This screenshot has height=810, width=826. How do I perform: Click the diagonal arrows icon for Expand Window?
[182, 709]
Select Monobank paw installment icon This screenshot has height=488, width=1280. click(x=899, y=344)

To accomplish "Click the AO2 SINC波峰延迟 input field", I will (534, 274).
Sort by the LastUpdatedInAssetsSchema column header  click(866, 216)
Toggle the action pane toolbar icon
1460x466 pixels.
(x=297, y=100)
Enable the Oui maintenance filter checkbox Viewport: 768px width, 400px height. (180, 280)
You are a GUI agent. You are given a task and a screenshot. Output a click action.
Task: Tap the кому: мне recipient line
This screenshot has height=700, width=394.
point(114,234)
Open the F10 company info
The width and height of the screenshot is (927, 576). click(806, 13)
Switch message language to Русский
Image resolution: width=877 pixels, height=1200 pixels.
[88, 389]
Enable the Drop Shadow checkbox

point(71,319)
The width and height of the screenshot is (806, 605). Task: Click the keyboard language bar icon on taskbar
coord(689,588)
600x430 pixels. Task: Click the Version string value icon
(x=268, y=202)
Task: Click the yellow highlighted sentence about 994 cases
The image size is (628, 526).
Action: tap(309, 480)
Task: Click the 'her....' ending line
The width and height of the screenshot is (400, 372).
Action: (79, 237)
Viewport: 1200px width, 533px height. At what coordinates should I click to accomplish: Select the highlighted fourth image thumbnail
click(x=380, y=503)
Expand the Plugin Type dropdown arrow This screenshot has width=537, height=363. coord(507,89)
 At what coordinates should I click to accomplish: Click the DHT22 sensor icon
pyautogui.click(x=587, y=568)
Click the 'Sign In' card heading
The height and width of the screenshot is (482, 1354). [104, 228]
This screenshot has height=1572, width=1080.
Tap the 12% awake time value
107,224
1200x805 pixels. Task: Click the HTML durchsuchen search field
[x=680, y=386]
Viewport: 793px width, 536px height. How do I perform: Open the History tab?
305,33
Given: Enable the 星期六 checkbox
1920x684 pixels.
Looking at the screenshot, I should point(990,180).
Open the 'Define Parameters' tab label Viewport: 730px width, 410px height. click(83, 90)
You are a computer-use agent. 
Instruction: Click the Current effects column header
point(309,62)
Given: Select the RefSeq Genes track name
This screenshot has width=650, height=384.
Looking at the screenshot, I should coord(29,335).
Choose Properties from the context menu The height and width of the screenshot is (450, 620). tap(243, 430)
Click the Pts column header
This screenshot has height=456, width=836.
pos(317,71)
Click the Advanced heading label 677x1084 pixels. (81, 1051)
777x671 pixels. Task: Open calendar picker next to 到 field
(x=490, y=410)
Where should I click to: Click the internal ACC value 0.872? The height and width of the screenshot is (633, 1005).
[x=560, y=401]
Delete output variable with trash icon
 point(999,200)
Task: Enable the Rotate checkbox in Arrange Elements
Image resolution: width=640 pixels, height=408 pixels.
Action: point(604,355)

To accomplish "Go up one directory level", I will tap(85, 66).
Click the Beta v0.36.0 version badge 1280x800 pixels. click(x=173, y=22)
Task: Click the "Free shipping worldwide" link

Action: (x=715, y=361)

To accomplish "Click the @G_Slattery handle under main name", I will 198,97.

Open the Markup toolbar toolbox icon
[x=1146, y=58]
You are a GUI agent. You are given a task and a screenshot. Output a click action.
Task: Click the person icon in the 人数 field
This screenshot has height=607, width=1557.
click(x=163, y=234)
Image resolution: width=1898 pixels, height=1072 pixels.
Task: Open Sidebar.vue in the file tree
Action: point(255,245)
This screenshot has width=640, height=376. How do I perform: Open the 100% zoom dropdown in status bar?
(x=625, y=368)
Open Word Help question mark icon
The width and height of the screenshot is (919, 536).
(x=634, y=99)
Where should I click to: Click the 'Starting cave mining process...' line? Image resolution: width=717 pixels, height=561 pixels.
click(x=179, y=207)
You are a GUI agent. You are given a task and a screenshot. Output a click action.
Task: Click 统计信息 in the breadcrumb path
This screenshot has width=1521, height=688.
══════════
#### [TRY IT]
Transcribe the material exactly as it reads.

#### [WRITTEN SOLUTION]
This screenshot has height=810, width=826. How do I perform: Click the diagonal arrows icon for Expand Window?
[182, 709]
Select Monobank paw installment icon This screenshot has height=488, width=1280. click(x=899, y=344)

To accomplish "Click the AO2 SINC波峰延迟 input field", I will (534, 274).
Sort by the LastUpdatedInAssetsSchema column header  click(866, 216)
Toggle the action pane toolbar icon
1460x466 pixels.
(x=297, y=100)
Enable the Oui maintenance filter checkbox Viewport: 768px width, 400px height. (180, 280)
You are a GUI agent. You are given a task and a screenshot. Output a click action.
Task: Tap the кому: мне recipient line
This screenshot has height=700, width=394.
point(114,234)
Open the F10 company info
The width and height of the screenshot is (927, 576). click(806, 13)
Switch message language to Русский
Image resolution: width=877 pixels, height=1200 pixels.
[88, 389]
Enable the Drop Shadow checkbox

point(71,319)
The width and height of the screenshot is (806, 605). Task: Click the keyboard language bar icon on taskbar
coord(689,588)
600x430 pixels. Task: Click the Version string value icon
(x=268, y=202)
Task: Click the yellow highlighted sentence about 994 cases
The image size is (628, 526).
Action: tap(309, 480)
Task: Click the 'her....' ending line
The width and height of the screenshot is (400, 372).
Action: (79, 237)
Viewport: 1200px width, 533px height. At what coordinates should I click to accomplish: Select the highlighted fourth image thumbnail
click(x=380, y=503)
Expand the Plugin Type dropdown arrow This screenshot has width=537, height=363. coord(507,89)
 At what coordinates should I click to accomplish: Click the DHT22 sensor icon
pyautogui.click(x=587, y=568)
Click the 'Sign In' card heading
The height and width of the screenshot is (482, 1354). [104, 228]
This screenshot has height=1572, width=1080.
Tap the 12% awake time value
107,224
1200x805 pixels. Task: Click the HTML durchsuchen search field
[x=680, y=386]
Viewport: 793px width, 536px height. How do I perform: Open the History tab?
305,33
Given: Enable the 星期六 checkbox
1920x684 pixels.
Looking at the screenshot, I should point(990,180).
Open the 'Define Parameters' tab label Viewport: 730px width, 410px height. click(83, 90)
You are a computer-use agent. 
Instruction: Click the Current effects column header
point(309,62)
Given: Select the RefSeq Genes track name
This screenshot has width=650, height=384.
Looking at the screenshot, I should coord(29,335).
Choose Properties from the context menu The height and width of the screenshot is (450, 620). tap(243, 430)
Click the Pts column header
This screenshot has height=456, width=836.
pos(317,71)
Click the Advanced heading label 677x1084 pixels. (81, 1051)
777x671 pixels. Task: Open calendar picker next to 到 field
(x=490, y=410)
Where should I click to: Click the internal ACC value 0.872? The height and width of the screenshot is (633, 1005).
[x=560, y=401]
Delete output variable with trash icon
 point(999,200)
Task: Enable the Rotate checkbox in Arrange Elements
Image resolution: width=640 pixels, height=408 pixels.
Action: point(604,355)

To accomplish "Go up one directory level", I will tap(85, 66).
Click the Beta v0.36.0 version badge 1280x800 pixels. click(x=173, y=22)
Task: Click the "Free shipping worldwide" link

Action: (x=715, y=361)

To accomplish "Click the @G_Slattery handle under main name", I will 198,97.

Open the Markup toolbar toolbox icon
[x=1146, y=58]
You are a GUI agent. You are given a task and a screenshot. Output a click action.
Task: Click the person icon in the 人数 field
This screenshot has height=607, width=1557.
click(x=163, y=234)
Image resolution: width=1898 pixels, height=1072 pixels.
Task: Open Sidebar.vue in the file tree
Action: point(255,245)
This screenshot has width=640, height=376. How do I perform: Open the 100% zoom dropdown in status bar?
(x=625, y=368)
Open Word Help question mark icon
The width and height of the screenshot is (919, 536).
(x=634, y=99)
Where should I click to: Click the 'Starting cave mining process...' line? Image resolution: width=717 pixels, height=561 pixels.
click(x=179, y=207)
You are a GUI agent. You are given a task and a screenshot. Output a click action.
Task: Click 统计信息 in the breadcrumb path
This screenshot has width=1521, height=688.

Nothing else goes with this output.